Porque otro Chile pugna por nacer. Un Chile que es nuevo y viejo a la vez. Toda una parte del país está clamando por sus derechos. Un día son los estudiantes movilizados por la implementación de una verdadera educación pública. Otro día son los mismos, acompañados por otros, que denuncian la violencia policial de un Estado que -desde 1973 en adelante- nunca dejó de criminalizar y de reprimir la legítima expresión del descontento. Otro día son también los ex presos políticos en defensa de sus reivindicaciones. Otro, tal o cual grupo de profesionales. Otro día la movilización es a favor de la Asamblea Constituyente y que no nos pasen gato por liebre.
Resulta llamativo: no hay líder que recoja este descontento ni su esperanza. Porque este descontento está lleno de esperanza y eso también es perceptible. No hay partido que organice las diversas reivindicaciones y las transforme en proyecto político. Sin embargo, los cimientos de ese proyecto están: diseminados en los muy diversos escenarios donde transcurre la protesta y el clamor por otro tipo de educación, por otro tipo de Constitución, por otro tipo de representantes políticos, por otro tipo de relación entre gobernantes y ciudadanos, por otro tipo de protección de los ciudadanos, de todos los ciudadanos y también de los trabajadores, activos o jubilados. En resumidas cuentas: el clamor por otro tipo de país: justo, solidario, inclusivo, formado, educado, soberano, libre, genuinamente democrático.
Falta la unión. La capacidad de lograr que trascienda la causa propia buscando el punto de encuentro, el punto en que coincidimos con otros. La capacidad de establecer puentes, de conectar personas y luchas, de hacer frente común entre una reivindicación y otra, para enfrentar este momento de Chile. Es cierto que este descontento y esta esperanza no tienen un líder y muchos lo ven como un problema. Yo me pregunto si esta falta aparente de liderazgo, de encuadramiento, no está anunciando una buena noticia dentro de este trágico descalabro. Y es la posibilidad de una nueva forma de conciencia, de una nueva forma de hacer política que le otorgue el protagonismo al colectivo, a las ideas, a las personas, a los ciudadanos que ya no están dispuestos a dejarse representar por quienes sirven los interesentes de los poderosos y solamente de los poderosos.
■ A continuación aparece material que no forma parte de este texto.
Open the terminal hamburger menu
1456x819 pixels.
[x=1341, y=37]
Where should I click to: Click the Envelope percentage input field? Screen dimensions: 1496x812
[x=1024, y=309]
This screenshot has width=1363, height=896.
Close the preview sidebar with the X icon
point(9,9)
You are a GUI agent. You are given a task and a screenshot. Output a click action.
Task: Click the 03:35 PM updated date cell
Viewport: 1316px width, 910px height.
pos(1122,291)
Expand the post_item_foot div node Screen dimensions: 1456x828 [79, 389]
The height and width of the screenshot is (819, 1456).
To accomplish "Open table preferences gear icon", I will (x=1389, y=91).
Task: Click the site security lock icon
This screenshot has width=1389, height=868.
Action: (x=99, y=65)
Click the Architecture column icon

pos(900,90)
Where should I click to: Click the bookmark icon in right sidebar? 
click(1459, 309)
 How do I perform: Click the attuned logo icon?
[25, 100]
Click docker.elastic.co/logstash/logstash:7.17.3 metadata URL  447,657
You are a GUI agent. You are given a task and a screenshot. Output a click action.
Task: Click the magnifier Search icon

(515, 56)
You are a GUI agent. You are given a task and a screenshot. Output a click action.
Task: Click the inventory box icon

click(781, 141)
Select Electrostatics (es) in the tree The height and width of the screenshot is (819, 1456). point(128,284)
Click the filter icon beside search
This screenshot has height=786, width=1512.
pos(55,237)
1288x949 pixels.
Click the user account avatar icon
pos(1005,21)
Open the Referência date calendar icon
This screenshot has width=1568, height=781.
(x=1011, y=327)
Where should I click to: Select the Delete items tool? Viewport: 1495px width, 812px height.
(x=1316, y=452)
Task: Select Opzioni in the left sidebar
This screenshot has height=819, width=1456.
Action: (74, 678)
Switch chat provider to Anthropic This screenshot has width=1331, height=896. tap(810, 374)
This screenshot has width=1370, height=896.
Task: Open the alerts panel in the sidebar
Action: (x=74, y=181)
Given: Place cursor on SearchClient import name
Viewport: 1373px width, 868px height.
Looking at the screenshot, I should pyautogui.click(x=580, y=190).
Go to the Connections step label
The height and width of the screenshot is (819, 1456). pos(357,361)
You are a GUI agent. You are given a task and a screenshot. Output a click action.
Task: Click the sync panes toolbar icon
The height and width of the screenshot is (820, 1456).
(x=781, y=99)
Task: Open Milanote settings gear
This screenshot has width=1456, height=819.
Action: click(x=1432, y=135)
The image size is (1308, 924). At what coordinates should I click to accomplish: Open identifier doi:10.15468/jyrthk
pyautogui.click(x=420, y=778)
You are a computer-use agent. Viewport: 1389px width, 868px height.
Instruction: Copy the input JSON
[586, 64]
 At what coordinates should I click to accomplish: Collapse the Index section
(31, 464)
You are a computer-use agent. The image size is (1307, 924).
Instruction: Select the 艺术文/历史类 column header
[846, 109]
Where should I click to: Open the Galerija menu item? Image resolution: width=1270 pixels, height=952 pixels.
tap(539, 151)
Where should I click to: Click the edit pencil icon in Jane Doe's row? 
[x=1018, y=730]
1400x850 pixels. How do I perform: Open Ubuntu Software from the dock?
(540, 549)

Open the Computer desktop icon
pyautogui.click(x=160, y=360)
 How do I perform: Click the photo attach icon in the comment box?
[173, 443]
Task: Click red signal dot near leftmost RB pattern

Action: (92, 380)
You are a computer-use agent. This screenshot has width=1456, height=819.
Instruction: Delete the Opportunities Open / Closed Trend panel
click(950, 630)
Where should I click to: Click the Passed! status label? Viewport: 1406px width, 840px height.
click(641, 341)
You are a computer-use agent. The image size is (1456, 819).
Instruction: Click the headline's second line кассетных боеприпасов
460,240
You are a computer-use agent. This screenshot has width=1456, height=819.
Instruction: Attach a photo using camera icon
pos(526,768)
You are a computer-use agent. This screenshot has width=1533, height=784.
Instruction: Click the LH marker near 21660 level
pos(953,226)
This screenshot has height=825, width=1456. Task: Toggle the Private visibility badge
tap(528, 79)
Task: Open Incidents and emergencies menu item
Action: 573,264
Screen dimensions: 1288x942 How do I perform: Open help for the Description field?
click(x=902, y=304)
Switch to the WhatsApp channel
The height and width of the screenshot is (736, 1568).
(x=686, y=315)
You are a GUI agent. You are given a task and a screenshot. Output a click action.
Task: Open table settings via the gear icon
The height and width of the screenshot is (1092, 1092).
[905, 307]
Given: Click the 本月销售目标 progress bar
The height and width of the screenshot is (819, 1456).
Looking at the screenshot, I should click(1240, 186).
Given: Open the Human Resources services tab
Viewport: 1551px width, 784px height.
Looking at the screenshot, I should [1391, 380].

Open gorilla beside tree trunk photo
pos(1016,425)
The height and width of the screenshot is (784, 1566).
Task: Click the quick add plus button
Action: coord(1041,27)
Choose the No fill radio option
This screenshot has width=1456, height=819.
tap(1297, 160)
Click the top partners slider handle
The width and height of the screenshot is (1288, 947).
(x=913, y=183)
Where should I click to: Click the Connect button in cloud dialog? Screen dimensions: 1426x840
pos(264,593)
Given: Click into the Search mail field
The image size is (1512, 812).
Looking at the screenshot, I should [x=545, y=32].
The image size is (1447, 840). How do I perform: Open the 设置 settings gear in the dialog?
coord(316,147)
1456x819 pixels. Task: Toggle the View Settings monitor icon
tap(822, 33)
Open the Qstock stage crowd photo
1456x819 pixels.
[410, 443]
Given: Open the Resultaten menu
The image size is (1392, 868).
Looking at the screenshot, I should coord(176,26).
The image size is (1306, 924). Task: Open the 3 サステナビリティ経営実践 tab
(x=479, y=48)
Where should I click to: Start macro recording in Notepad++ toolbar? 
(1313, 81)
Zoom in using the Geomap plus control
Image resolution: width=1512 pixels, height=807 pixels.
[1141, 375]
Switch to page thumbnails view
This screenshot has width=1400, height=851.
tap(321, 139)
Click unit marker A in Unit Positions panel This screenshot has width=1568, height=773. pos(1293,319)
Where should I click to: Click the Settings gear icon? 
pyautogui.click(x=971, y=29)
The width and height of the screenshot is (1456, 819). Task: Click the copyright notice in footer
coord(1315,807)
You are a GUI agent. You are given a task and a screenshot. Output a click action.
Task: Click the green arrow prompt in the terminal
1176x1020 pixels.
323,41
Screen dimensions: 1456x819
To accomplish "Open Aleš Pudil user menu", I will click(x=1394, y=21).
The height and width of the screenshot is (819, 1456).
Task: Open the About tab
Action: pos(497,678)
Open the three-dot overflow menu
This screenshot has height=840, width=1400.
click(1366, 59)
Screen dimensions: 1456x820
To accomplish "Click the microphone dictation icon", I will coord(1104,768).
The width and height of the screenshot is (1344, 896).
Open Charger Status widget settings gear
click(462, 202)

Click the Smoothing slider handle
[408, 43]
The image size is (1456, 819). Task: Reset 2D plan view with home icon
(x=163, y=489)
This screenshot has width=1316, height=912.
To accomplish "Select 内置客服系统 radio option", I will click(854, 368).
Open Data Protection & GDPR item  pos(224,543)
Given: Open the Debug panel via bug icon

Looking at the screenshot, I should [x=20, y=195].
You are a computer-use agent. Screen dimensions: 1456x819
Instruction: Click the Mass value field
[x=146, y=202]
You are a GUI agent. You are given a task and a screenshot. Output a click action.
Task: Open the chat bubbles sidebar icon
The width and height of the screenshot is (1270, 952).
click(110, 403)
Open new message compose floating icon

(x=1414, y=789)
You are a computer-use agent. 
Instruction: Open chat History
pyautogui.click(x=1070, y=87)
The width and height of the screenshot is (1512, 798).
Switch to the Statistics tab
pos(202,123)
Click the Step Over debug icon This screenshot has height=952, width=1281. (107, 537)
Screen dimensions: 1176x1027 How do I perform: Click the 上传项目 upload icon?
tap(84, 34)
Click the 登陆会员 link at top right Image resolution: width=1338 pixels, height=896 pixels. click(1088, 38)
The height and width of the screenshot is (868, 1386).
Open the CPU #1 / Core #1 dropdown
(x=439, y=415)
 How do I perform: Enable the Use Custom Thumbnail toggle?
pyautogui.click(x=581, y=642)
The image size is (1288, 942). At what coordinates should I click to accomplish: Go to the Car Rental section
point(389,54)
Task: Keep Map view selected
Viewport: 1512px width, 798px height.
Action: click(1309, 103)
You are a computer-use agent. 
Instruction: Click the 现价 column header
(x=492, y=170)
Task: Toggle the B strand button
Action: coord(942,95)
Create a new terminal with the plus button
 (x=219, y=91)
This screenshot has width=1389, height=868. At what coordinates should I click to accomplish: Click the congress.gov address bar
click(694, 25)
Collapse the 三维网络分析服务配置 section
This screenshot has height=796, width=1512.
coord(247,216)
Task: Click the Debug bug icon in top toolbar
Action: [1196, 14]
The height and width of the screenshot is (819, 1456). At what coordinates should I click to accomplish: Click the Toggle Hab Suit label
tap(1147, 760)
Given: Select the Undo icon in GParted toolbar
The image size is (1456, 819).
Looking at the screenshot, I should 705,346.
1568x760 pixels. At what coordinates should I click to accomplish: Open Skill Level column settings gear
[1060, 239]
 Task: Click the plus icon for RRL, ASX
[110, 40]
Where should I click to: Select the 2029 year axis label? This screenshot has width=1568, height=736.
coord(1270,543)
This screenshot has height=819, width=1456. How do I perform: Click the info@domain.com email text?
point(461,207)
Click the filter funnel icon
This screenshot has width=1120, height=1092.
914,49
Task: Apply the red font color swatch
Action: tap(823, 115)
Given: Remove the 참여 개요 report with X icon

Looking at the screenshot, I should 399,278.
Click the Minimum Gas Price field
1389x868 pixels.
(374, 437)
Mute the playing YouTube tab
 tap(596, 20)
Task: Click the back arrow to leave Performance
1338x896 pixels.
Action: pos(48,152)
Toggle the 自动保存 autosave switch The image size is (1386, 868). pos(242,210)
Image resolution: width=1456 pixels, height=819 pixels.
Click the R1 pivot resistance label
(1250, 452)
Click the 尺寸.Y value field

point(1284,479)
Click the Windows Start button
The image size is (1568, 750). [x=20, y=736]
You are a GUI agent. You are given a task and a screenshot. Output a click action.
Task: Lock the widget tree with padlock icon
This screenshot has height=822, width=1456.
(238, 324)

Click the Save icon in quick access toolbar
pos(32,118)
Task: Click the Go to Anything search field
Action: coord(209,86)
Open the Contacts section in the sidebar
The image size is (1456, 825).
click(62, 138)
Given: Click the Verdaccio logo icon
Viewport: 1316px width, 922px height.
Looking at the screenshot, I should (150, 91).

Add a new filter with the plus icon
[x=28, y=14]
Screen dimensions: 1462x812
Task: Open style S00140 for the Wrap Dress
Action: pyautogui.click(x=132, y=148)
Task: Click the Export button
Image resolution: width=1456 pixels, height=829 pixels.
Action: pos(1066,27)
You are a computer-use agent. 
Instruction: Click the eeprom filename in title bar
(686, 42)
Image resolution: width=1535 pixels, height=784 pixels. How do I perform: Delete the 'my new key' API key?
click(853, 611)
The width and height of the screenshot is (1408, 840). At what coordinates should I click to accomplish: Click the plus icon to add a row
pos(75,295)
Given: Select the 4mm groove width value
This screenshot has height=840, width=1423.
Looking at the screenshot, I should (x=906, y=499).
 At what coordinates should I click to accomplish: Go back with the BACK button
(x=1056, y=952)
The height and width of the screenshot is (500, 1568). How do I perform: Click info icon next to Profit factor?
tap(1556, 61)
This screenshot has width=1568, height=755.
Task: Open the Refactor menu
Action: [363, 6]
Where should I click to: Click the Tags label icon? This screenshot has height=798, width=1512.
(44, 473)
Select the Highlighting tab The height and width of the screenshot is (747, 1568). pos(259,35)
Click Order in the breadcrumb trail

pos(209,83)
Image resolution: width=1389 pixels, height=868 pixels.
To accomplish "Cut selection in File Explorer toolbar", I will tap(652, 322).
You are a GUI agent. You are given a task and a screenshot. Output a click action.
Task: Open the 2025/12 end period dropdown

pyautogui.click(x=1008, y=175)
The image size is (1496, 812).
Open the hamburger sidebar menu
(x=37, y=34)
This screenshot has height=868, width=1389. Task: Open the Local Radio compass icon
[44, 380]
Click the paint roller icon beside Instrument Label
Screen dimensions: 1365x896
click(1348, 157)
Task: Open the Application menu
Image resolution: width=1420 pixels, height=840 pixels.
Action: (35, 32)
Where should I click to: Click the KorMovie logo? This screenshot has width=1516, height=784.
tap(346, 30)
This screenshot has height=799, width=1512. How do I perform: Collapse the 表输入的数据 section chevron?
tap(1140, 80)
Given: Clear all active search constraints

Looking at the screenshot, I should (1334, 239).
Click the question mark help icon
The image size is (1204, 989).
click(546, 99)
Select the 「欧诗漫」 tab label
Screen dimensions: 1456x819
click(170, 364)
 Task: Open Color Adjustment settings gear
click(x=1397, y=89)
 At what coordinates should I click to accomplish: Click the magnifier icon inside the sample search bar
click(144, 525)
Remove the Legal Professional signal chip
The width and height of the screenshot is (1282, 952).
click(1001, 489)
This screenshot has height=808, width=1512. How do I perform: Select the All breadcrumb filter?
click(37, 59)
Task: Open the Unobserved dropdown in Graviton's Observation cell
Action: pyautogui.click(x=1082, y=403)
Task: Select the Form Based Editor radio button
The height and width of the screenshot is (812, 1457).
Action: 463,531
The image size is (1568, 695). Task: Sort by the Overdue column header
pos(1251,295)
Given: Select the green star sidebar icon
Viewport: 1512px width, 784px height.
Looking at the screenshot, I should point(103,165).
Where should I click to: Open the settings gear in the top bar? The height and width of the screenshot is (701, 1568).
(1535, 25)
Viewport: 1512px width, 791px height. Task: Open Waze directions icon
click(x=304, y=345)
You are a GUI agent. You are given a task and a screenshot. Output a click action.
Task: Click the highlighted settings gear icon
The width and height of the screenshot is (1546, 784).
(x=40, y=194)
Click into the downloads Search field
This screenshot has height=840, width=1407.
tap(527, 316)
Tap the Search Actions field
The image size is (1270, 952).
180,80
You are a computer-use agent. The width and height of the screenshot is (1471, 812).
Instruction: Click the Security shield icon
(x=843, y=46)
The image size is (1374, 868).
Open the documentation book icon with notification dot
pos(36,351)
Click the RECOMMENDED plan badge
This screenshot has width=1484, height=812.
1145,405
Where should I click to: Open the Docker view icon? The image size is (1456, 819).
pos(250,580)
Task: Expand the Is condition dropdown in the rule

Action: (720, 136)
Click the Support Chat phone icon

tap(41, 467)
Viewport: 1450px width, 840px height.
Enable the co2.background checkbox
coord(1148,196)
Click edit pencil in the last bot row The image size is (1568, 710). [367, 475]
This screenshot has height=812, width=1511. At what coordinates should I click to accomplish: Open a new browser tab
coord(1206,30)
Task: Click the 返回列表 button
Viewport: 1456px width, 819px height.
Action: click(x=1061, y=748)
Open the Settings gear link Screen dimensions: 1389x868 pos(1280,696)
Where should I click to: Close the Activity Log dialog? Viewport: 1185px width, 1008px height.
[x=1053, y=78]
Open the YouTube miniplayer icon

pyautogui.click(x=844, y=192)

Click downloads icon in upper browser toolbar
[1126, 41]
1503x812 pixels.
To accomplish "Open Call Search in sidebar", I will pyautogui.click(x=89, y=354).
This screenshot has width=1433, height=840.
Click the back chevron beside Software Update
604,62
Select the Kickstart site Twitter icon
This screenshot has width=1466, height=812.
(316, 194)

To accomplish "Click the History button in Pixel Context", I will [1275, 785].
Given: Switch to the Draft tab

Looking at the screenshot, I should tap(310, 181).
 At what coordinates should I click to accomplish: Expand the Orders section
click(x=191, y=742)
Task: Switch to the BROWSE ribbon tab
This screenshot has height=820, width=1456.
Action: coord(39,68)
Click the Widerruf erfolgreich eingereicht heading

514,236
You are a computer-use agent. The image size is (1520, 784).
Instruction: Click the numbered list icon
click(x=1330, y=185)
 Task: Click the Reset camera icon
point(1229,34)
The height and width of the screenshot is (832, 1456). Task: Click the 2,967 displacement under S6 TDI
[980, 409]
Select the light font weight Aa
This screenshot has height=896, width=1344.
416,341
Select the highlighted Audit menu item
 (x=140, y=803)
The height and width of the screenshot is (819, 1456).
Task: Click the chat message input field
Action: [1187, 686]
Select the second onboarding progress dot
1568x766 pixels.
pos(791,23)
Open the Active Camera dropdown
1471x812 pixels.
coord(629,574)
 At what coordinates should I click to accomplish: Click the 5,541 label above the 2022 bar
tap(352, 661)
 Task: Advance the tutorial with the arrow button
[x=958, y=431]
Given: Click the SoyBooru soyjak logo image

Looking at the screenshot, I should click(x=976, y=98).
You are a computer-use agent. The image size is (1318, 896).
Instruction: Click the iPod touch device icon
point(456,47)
O sea también la posibilidad de una nueva ética y práctica ciudadana que se nutre de todo lo que hemos vivido y de todo lo que no queremos vivir, en los diversos ámbitos donde transcurren nuestras vidas.
Amiga, usted me pregunta: ¿qué queda en Chile de la Unidad Popular? Yo le respondo: a lo mejor una sola cosa, su razón de ser, una causa justa. Por lo mismo, su antes, su durante y su después. Una experiencia de más de un siglo de luchas.